Maria Sklodowska-Curie is the first female laureate, the first twice Nobel laureate in the history of the prize and the first to receive the prize twice in different categories (in 1962 she was joined by Linus Pauling, having received the Peace Prize, after receiving the Prize in Chemistry in 1954). Together with her husband, she discovered the elements of radium and polonium, and the element was named after the spouses - curium.

Bertha von Suttner (1843-1914)

Rationale: President Emeritus of the International Peace Bureau; author of the novel "Down with Arms!"

Bertha von Suttner is the first woman to receive a Nobel Peace Prize and the second woman to receive a Nobel Prize (after Marie Curie). After receiving the Nobel Prize, Sutner's fame as a writer and speaker grew even more. Back in 1908, from the rostrum of the "London Peace Congress" she called for the unification of the countries of Europe, as the only way to avoid a world war.

Selma Lagerlöf (1858-1940)


Rationale: "In appreciation for the noble idealism, fervent imagination and spiritual perception that characterize her writing."

Selma Lagerlöf is a Swedish writer, the first woman to receive the Nobel Prize in Literature.

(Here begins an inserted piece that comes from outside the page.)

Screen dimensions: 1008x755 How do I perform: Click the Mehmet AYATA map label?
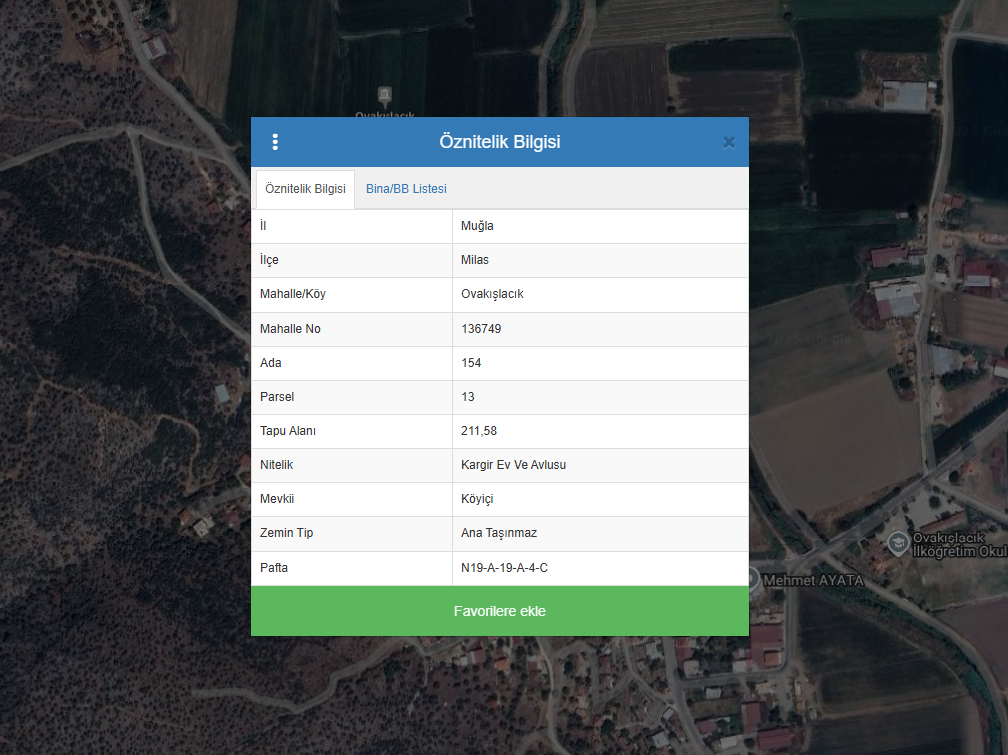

She is the author of the world famous fairy tale book Niels's Wonderful Journey with Wild Geese.

Irene Joliot-Curie (1897-1956)

Justification: "For the synthesis of new radioactive elements"

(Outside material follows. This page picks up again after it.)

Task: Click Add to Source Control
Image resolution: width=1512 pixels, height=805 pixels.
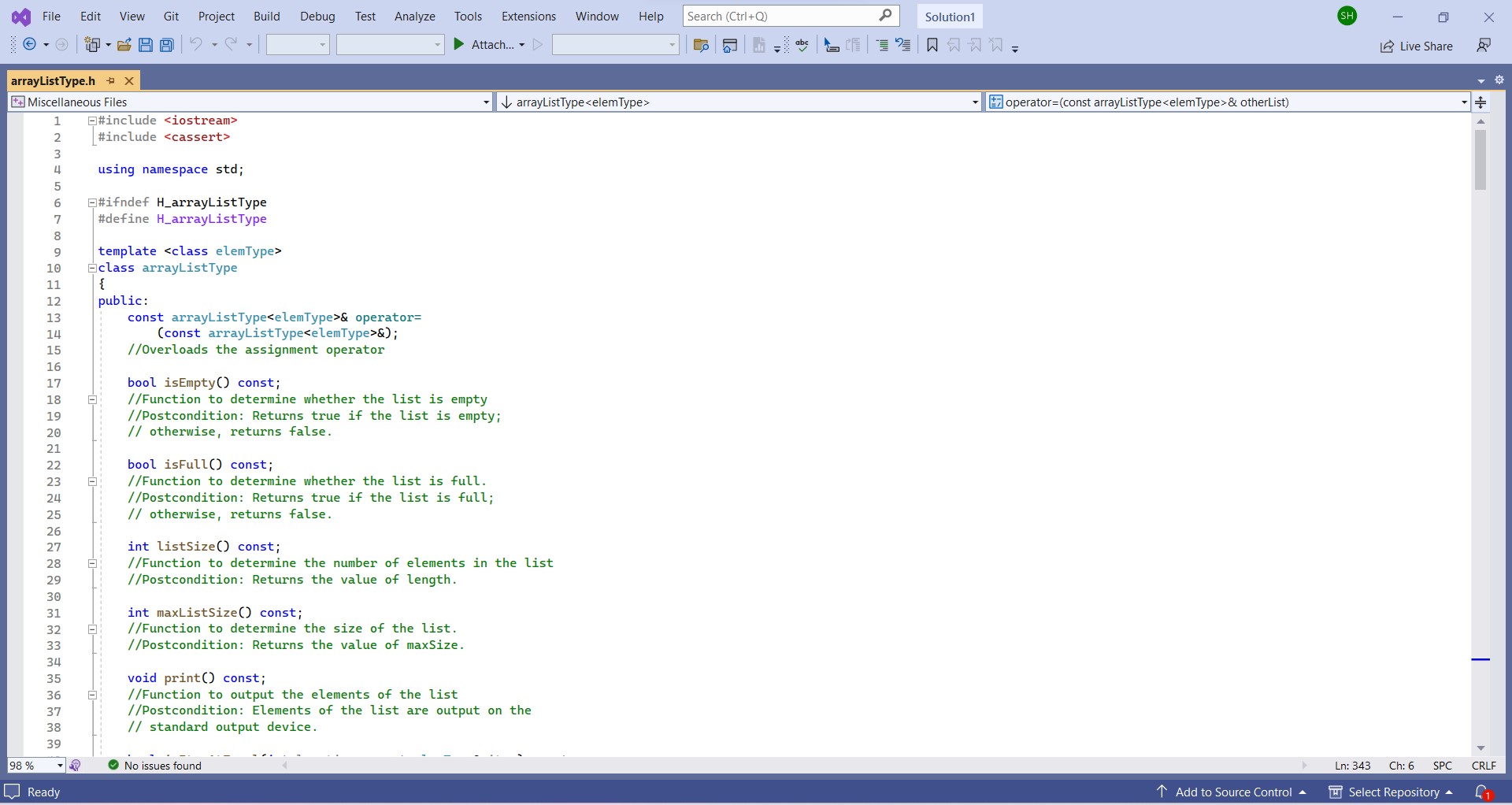Action: 1232,792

Irene Joliot-Curie is a French physicist, the eldest daughter of Marie Sklodowska-Curie and Pierre Curie. In his opening speech on behalf of the Royal Swedish Academy of Sciences, K.V. Palmeier reminded Joliot-Curie of how she attended a similar ceremony 24 years ago when her mother received the Nobel Prize in Chemistry. “In cooperation with your husband, you are honorably continuing this brilliant tradition.”

Gertie Corey (1896-1957)

Justification: "For the discovery of the course of catalytic conversion of glycogen"

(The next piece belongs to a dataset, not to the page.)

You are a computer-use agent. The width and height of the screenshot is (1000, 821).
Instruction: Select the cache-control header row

Gertie Corey is an American biochemist, the first woman to receive the Nobel Prize in Physiology or Medicine, together with her husband Karl Corey. Their work has led to the elucidation of enzymatic defects in glycogen storage diseases and expanded fundamental scientific discoveries, particularly in the field of pediatrics.

Maria Goeppert-Mayer (1906-1972)


Justification: "For discoveries concerning the structure of the shell of the nucleus"

Maria Goeppert-Mayer is a physicist and one of two women Nobel Prize winners in physics. Also in the late 1940s and early 1950s, she performed radiation absorption calculations for Edward Teller, which were probably used in the design of the hydrogen bomb. After the death of Goeppert-Mayer, the American Physical Society instituted an award in her honor, given to a young woman physicist at the start of her scientific career.

Mother Teresa (1910-1997)


Rationale: "For activities to help a suffering person"

Mother Teresa is a Catholic nun, founder of the Sisters of the Missionary of Love, a congregation for the poor and the sick. On October 19, 2003, she was beatified (blessed) by the Catholic Church, and on September 4, 2016, she was canonized in the Roman Catholic Church.

Françoise Barré-Sinoussi (born 1947)


Rationale: "For their discovery of the Human Immunodeficiency Virus"

Under the leadership of Luc Montagnier, she participated in the discovery of the HIV retrovirus in 1983, causing the syndrome acquired immune deficiency in humans. Françoise dedicated her life to popularizing science, fighting AIDS and educational work.

Elinor Ostrom (1933-2012)


Justification: “For research in the field economic organization»

Elinor Ostrom is an American political scientist and economist, the first female laureate to receive the Nobel Prize in economic sciences. Ostrom's work challenges conventional wisdom by showing that shared resource management can be successfully implemented without state regulation and privatization.

Malala Yusufzai (born 1997)


Rationale: "For the fight against oppression of children and young people and for the right of all children to education"

Malala Yusufzai is a Pakistani human rights activist who advocates for access to education for women around the world. Having received the Nobel Prize at the age of 17, she became the youngest laureate of the prize in the entire history of its existence.